GW Bush’s dopey idea for the next miracle of personal transportation was the fuel cell.  The only emission would be water vapor – egads! The number one greenhouse gas.  Maybe the next time this stupid idea comes back to life Pesky can start a campaign advertising the greenhouse gas thing and it will crash and burn faster the Hindenburg.   Hmmm.  Hindenburg.  Hydrogen.  Bad idea.  Crashing.  Seventy years later here we are again!  I would call that an overt, as opposed to a subliminal message from Hephaestus, the god of fire.

I’ll just mention a few of Pesky’s problems with the fuel cell.  First consider the fuel, hydrogen.  Where does it come from? Where can I buy it?  How do I store it?  How is transported?  What is the driving range on a full tank?  Answers: splitting the water molecule with electricity (?), ?, ?, ?, and 36 feet.  So there it is.  You can’t mine or drill for hydrogen.  Well, I guess you can, but just not successfully.  As I recall, from what was it, 9th grade chemistry, it is the first element on the periodic table and a mole of any gas takes the space of roughly 1 cubic foot.  In other words, this is an extremely sparse gas and fuel source.  Liquid hydrogen?  Sure, at about minus 270C.  I just pulled that number out of the air but trust me, you won’t be able to make -270C with some standard plumbing pieces parts and household chemicals from Home Depot and Wal-Mart.

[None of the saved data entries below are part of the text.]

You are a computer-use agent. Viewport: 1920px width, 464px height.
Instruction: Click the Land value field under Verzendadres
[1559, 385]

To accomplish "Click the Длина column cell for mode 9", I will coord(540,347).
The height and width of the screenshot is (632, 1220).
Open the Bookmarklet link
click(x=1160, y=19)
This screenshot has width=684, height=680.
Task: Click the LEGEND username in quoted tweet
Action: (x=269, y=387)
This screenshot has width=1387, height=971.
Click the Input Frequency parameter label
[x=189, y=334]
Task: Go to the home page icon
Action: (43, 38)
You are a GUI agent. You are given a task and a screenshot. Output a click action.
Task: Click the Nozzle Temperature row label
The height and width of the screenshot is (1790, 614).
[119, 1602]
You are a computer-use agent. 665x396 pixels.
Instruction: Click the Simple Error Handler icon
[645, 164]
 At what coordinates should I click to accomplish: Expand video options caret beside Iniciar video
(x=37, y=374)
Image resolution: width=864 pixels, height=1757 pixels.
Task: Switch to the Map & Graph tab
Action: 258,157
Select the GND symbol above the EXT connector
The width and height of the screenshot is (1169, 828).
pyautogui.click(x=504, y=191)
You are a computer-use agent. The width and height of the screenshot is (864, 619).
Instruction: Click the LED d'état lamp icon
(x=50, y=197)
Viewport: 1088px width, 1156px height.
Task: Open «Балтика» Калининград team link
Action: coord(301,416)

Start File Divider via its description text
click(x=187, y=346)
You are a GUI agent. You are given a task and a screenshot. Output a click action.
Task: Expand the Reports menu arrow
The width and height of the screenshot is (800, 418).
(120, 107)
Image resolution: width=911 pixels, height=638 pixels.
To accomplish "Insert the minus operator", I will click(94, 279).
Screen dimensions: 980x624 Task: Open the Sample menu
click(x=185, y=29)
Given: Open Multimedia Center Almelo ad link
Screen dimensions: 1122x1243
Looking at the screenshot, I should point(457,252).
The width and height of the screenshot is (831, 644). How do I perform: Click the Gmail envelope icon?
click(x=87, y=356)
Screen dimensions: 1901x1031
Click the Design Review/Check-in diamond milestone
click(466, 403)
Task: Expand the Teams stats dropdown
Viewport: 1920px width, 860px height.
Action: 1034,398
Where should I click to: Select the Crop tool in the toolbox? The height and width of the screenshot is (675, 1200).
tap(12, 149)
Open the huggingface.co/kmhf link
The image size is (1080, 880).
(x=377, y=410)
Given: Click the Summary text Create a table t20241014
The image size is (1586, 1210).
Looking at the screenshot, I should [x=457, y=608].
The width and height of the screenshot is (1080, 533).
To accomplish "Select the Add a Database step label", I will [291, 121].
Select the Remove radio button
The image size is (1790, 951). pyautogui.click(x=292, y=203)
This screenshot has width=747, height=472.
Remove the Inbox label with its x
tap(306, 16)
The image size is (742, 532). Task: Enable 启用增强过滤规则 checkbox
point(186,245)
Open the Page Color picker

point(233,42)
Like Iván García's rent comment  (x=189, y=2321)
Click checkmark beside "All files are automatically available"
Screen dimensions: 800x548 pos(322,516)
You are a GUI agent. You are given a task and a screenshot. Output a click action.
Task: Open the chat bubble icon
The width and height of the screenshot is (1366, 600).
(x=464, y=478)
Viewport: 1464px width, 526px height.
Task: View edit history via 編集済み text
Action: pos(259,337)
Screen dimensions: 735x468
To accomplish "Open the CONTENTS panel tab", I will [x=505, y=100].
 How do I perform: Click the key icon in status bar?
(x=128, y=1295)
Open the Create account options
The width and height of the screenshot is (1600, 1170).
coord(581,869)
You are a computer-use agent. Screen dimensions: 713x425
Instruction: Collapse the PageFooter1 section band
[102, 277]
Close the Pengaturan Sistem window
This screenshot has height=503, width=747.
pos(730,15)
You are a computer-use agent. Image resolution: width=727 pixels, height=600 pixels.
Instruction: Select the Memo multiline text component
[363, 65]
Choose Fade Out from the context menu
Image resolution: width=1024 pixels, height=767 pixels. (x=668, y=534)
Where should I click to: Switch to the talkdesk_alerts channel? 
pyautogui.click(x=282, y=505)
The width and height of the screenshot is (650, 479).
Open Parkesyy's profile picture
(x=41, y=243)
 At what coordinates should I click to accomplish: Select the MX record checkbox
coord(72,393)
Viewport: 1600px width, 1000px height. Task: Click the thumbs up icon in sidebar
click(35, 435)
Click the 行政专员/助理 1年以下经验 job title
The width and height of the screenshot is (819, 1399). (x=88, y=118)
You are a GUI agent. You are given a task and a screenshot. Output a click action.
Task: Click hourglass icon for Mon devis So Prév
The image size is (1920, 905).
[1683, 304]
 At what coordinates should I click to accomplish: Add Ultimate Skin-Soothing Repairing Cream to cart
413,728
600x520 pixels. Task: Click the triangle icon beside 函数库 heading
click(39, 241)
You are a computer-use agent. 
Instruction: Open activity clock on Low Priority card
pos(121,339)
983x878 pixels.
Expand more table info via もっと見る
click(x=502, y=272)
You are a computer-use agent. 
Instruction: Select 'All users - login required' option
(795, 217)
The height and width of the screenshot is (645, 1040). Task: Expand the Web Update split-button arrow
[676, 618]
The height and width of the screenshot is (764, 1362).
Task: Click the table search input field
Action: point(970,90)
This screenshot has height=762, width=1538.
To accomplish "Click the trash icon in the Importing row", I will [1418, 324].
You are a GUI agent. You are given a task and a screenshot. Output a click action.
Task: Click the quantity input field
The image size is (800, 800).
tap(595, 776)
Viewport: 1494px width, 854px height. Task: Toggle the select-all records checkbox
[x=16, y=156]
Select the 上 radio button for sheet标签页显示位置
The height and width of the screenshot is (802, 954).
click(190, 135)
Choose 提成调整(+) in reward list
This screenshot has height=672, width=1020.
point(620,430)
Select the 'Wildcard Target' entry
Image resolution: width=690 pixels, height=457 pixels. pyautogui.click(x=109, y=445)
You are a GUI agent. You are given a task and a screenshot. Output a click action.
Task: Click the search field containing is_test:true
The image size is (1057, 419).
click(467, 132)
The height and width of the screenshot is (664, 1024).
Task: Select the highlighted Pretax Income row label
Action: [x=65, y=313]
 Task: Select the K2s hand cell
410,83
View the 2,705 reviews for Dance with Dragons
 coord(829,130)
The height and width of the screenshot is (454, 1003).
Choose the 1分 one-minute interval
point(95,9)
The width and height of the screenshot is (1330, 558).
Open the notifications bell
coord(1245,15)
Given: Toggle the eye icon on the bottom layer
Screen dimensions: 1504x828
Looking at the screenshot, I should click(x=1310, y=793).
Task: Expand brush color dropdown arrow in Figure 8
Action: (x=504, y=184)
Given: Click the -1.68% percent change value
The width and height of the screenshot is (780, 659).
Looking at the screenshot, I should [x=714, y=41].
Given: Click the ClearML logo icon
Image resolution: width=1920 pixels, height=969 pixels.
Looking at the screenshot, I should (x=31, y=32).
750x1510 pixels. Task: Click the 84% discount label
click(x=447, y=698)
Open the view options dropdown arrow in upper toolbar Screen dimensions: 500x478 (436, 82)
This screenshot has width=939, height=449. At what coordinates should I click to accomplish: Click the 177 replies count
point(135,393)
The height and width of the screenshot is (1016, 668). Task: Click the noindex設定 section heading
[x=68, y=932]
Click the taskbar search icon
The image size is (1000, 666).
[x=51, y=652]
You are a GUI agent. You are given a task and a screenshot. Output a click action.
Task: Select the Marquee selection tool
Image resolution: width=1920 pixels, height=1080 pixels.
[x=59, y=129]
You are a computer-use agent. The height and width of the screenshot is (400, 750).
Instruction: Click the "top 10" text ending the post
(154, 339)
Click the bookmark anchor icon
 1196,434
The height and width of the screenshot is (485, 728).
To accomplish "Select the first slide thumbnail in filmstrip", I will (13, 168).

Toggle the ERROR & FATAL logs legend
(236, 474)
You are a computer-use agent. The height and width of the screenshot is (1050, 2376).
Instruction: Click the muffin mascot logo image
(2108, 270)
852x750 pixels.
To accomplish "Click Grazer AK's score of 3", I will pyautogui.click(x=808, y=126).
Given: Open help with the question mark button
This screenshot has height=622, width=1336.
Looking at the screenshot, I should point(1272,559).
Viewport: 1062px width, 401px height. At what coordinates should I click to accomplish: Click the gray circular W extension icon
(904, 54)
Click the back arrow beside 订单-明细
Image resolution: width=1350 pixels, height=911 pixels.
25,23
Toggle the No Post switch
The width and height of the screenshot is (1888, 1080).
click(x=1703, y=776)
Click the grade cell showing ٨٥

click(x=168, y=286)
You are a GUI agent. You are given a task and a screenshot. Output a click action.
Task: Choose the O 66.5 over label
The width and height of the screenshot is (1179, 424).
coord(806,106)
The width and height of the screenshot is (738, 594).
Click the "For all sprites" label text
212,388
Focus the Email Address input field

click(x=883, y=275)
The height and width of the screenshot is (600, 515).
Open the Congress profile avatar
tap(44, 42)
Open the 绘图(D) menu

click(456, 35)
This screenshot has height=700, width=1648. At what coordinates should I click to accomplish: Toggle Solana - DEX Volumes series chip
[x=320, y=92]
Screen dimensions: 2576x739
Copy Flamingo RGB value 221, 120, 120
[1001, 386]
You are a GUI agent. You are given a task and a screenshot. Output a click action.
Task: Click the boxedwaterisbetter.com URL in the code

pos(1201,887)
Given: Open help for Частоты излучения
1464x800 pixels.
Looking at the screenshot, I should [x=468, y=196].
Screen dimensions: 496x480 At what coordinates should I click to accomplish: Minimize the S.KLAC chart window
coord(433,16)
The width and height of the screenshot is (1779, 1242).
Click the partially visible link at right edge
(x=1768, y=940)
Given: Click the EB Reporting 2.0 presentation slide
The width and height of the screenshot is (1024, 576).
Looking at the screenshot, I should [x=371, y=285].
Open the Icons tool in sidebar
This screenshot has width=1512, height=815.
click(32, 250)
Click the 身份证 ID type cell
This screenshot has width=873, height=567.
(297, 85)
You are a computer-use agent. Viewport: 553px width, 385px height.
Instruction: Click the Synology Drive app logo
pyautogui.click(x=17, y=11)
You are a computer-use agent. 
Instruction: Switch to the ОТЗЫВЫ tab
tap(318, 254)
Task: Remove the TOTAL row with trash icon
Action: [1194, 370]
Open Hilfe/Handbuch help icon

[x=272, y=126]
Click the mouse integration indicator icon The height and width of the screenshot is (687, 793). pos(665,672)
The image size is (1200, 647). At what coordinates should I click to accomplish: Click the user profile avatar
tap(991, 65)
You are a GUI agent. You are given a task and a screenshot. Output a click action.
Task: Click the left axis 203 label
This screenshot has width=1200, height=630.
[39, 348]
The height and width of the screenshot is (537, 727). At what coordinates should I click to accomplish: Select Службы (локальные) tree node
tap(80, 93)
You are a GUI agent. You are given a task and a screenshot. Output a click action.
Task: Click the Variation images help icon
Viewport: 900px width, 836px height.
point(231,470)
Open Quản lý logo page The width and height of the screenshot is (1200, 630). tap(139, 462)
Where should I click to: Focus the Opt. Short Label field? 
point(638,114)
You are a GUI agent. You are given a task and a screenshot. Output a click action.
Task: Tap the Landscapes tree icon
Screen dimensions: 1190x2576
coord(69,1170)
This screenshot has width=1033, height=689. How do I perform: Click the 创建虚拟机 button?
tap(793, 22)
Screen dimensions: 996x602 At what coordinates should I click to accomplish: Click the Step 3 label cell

Back to the electric car.  I am aware of the Nissan Leaf, Chevrolet Volt, and Tesla something or other.  The first two have a driving range of 100 miles.  The Tesla has a more conventional driving range of 300-400 miles.  Price tag: about $100,000.  The Leaf and Volt can be had for a song: $40,000.

Yeah, yeah, yeah.  As soon as someone is able to push Pesky aside and develop a long range battery that weighs less than the sculpture of Abe Lincoln in his monument on the national mall, we’ll be home free.  I don’t think so.

The fuel source for electric cars is widely distributed and you can get it pretty much anywhere.  However, Pesky requires a rectifier and transformer to turn AC current delivered over the power lines to DC and then step the voltage down or something like that to “fill” the battery.  Price tag: $2,000.   Ok. Maybe you can buy one of these things and use it until the next ice age.  But it takes 8 HOURS to charge the batteries.  It takes 3 minutes to fill the tank with gasoline.  One hundred miles in 8 hours: 12.5 miles per hour of filling.  Gasoline: 340 miles in 0.05 hour: 6,800 miles per hour.  If I remember correctly, that is roughly Mach 10.  This is like making 30-year aged, single-malt scotch compared to thawing, or as my wife calls it “de-thawing”, a bagel in the microwave.  What happens if you forget to plug in when you get home at night?  Call in to work dead? As in dead battery?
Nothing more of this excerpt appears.